## Excerpt provided

## Introduction to Stacks

Today I went to a talk by David Nadler which was titled “Introduction to Stacks”. The idea was to motivate the definition of a stack and give some examples, without actually defining everything rigorously. Despite having read a fair bit about stacks and going to a couple of talks, I found his presentation quite enlightening for the following reasons:

• It struck a good balance between not drowning the audience in a pool of functorial abstraction, and providing enough intuition to enable one to work out the details if sufficiently motivated.
• It focused on the bare bones essence of the subject, which made it clear that stacks are a general framework that can be applied to many parts of mathematics.

### Philosophy

The overarching pedagogical metaphor was based on a typical introduction to manifolds. When introducing manifolds, it is necessary to first explain the local picture which of course is $\mathbb{R}^n$. In addition to being the atom from which all other manifolds are constructed, it is a manifold worth of study in it’s own right. After getting familiar with this example, the next step is to explain how these local pieces can be stitched together to form the atlas of a manifold.

Finally, we can step back and notice that one big advantage of manifolds is that they allow us to talk about spaces with a specific local structure, without having to actually provide a collection of local objects and the manual for gluing them together. This has obvious practical advantages, but the conceptual benefits are arguably greater still. Take for example the sphere. There are many ways to build it from a collection of linear spaces, but intuitively, these constructions should be different facets of the same object. I.e, the notion of a sphere should not depend on the specific way in which we choose to construct it. Manifolds such as the sphere have the important property that they exist as topological spaces independently of their construction, and thus allow us to rigorously compare the various ways in which they can be assembled.

Each of these steps formally requires many layers of details, but it’s possible to attain an intuitive understanding, and even a working knowledge, with a more parsimonious exposition. For example, it’s easy to get a feeling for $\mathbb{R}^2$ without rigorously defining the real line and products of sets. Similarly, it’s possible to explain the gluing of local data and the ambiant topological space without formally defining topological spaces, homeomrphisms and diffeomorphisms.

We’ll take a similar approach in our introduction to stacks. This time, the local picture comes in the form of a groupoid so we’ll spend some time getting an intuitive feel for these objects and explicitly working out a couple of key examples. A stack can be constructed from a collection of groupoids, but exists abstractly as a certain type of functor which plays the role of the topological spaces in the manifold analogy.

### Groupoids

Enough with the philosophy – let’s start by understanding what groupoids are and what they’re used for. In order to describe a groupoid, we first have to decide which category w’re working in. Let’s denote this category by $\mathcal{C}$. A groupoid is a pair of objects $X_0$ and $X_1$ in $ob(\mathcal{C})$, and a pair of morphisms:

We think of the object $X_1$ as parameterizing a collection of elements, and of the object $X_0$ as parameterizing a collection of morphisms between these elements. The map $s$ intuitively takes a morphism to the element that is it’s source, and the map $t$ takes a morphism to it’s target.

## Required tasks
A. List every heading in the post on stacks, in order.
B. Translate this sentence from the post on stacks into Spanish: "This has obvious practical advantages, but the conceptual benefits are arguably greater still."

Stored items:

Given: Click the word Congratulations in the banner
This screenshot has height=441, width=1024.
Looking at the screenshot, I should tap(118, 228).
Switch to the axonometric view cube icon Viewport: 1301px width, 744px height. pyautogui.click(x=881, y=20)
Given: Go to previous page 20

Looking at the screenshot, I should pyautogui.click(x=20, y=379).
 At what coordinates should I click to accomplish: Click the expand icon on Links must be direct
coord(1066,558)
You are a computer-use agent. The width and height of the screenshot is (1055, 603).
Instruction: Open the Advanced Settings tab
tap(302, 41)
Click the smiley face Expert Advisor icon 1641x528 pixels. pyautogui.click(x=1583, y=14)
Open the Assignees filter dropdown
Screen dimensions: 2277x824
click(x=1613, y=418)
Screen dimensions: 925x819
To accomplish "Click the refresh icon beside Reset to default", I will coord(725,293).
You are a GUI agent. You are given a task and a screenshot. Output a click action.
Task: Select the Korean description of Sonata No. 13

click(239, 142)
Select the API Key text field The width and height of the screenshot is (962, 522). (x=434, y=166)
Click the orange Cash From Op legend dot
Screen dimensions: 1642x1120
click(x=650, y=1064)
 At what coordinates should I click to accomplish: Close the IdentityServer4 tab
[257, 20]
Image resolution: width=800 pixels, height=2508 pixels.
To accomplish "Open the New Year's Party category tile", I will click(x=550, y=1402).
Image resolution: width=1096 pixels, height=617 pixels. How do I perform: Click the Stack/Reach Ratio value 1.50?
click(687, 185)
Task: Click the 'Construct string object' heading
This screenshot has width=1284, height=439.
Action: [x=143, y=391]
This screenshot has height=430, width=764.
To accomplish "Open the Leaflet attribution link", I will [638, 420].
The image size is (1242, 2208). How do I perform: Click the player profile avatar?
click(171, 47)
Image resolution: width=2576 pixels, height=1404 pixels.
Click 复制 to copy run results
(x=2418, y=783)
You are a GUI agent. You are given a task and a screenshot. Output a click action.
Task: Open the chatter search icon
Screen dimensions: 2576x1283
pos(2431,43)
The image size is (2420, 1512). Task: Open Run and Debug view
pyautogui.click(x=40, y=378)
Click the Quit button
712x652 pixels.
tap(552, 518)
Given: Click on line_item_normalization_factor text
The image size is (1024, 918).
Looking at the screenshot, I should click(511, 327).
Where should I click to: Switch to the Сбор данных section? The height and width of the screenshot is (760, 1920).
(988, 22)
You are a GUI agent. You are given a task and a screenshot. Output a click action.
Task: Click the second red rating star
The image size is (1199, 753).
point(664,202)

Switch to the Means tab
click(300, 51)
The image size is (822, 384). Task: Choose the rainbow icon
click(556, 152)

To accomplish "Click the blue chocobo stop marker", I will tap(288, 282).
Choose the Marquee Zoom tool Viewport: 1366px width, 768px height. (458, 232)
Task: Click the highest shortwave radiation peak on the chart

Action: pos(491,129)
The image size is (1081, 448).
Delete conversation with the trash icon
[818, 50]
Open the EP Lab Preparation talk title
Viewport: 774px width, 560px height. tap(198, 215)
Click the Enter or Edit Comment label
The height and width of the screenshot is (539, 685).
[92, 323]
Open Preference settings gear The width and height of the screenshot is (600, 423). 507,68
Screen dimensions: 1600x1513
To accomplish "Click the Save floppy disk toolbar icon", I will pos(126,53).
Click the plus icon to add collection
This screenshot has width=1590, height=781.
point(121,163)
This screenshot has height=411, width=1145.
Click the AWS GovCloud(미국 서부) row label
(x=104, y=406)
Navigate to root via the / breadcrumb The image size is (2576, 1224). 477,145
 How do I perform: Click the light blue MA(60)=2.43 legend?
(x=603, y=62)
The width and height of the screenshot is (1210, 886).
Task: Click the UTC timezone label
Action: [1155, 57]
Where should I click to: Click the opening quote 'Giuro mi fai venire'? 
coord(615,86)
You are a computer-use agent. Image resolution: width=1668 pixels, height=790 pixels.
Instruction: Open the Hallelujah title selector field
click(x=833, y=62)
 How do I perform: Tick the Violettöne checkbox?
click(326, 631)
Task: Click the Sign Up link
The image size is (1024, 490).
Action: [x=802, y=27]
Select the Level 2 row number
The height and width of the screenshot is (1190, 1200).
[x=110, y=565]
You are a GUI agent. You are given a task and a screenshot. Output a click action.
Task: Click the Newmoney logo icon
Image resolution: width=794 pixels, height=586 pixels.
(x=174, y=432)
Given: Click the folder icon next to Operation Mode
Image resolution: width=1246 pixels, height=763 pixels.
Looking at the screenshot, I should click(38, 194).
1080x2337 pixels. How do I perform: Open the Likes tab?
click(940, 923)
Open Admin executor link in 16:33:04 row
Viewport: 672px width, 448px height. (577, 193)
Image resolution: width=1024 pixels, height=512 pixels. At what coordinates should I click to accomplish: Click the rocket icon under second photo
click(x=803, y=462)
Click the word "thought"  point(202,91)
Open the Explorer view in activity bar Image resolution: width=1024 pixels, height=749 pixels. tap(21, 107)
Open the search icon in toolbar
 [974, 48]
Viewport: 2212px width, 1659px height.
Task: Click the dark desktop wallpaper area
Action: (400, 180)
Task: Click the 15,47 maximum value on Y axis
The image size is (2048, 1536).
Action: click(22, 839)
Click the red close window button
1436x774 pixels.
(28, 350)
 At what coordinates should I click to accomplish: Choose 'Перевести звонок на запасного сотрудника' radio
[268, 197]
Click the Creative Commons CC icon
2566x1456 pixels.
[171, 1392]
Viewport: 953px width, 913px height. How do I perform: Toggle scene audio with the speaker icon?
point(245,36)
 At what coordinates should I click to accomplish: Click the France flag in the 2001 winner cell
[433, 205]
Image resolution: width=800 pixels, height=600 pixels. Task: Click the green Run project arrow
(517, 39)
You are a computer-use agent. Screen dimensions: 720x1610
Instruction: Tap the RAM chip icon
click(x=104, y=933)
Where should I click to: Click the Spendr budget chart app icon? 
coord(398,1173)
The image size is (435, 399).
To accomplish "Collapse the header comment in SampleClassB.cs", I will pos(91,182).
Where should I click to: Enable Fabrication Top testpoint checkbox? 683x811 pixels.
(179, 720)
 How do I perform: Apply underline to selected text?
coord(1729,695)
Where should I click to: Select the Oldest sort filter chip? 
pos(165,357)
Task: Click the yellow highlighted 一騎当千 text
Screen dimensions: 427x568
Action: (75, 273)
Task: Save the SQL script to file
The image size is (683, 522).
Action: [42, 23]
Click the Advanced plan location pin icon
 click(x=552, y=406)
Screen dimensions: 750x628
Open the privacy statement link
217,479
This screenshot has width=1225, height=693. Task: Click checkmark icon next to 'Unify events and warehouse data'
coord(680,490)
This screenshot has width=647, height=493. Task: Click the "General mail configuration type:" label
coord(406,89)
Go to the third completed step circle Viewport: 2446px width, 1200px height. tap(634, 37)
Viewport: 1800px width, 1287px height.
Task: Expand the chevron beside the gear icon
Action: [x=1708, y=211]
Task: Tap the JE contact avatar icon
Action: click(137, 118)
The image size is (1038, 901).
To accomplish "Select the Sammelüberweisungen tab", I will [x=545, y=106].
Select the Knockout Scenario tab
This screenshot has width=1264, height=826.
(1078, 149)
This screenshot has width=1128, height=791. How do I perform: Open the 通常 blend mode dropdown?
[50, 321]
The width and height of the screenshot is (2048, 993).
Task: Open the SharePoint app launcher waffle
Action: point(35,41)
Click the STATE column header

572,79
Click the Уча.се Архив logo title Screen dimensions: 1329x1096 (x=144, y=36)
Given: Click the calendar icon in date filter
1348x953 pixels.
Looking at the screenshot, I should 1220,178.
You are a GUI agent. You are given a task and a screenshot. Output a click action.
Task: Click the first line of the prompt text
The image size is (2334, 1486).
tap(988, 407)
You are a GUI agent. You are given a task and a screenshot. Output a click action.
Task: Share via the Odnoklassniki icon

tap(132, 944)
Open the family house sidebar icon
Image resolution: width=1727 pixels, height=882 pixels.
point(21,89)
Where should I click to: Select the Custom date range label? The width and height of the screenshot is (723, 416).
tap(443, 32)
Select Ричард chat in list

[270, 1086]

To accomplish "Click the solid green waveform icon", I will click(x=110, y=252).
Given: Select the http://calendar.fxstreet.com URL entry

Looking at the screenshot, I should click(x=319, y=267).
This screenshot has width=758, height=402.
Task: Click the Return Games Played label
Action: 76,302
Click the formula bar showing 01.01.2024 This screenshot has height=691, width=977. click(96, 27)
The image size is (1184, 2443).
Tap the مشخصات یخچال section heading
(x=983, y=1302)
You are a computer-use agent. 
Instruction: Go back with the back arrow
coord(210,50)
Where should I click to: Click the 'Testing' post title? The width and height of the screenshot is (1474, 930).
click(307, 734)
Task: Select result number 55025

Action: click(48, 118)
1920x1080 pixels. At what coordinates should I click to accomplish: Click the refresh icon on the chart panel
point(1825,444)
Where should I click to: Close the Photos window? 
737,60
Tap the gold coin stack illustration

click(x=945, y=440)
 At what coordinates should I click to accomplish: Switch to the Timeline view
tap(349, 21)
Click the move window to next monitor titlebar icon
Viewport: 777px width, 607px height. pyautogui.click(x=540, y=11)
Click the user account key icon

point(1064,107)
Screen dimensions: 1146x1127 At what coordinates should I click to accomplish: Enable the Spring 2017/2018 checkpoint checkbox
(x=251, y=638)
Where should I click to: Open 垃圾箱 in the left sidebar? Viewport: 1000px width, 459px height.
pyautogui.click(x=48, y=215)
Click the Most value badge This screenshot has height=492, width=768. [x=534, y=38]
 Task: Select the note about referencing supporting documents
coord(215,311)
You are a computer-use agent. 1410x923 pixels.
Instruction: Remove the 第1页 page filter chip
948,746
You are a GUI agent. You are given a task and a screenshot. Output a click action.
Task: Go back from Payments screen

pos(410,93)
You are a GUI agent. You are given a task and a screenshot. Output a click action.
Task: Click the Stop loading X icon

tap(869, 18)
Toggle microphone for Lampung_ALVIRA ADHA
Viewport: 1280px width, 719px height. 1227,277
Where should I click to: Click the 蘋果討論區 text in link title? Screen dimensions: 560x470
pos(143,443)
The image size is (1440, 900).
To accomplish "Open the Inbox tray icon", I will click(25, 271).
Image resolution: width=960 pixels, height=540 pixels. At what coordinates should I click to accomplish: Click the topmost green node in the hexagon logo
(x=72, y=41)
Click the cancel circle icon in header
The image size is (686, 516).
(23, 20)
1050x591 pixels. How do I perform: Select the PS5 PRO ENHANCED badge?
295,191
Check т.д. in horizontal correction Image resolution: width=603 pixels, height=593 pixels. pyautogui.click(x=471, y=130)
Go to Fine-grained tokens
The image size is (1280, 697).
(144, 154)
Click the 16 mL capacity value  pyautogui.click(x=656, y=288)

## Answers by task
A.
Introduction to Stacks
Philosophy
Groupoids

B. Esto tiene ventajas prácticas evidentes, pero los beneficios conceptuales son posiblemente aún mayores.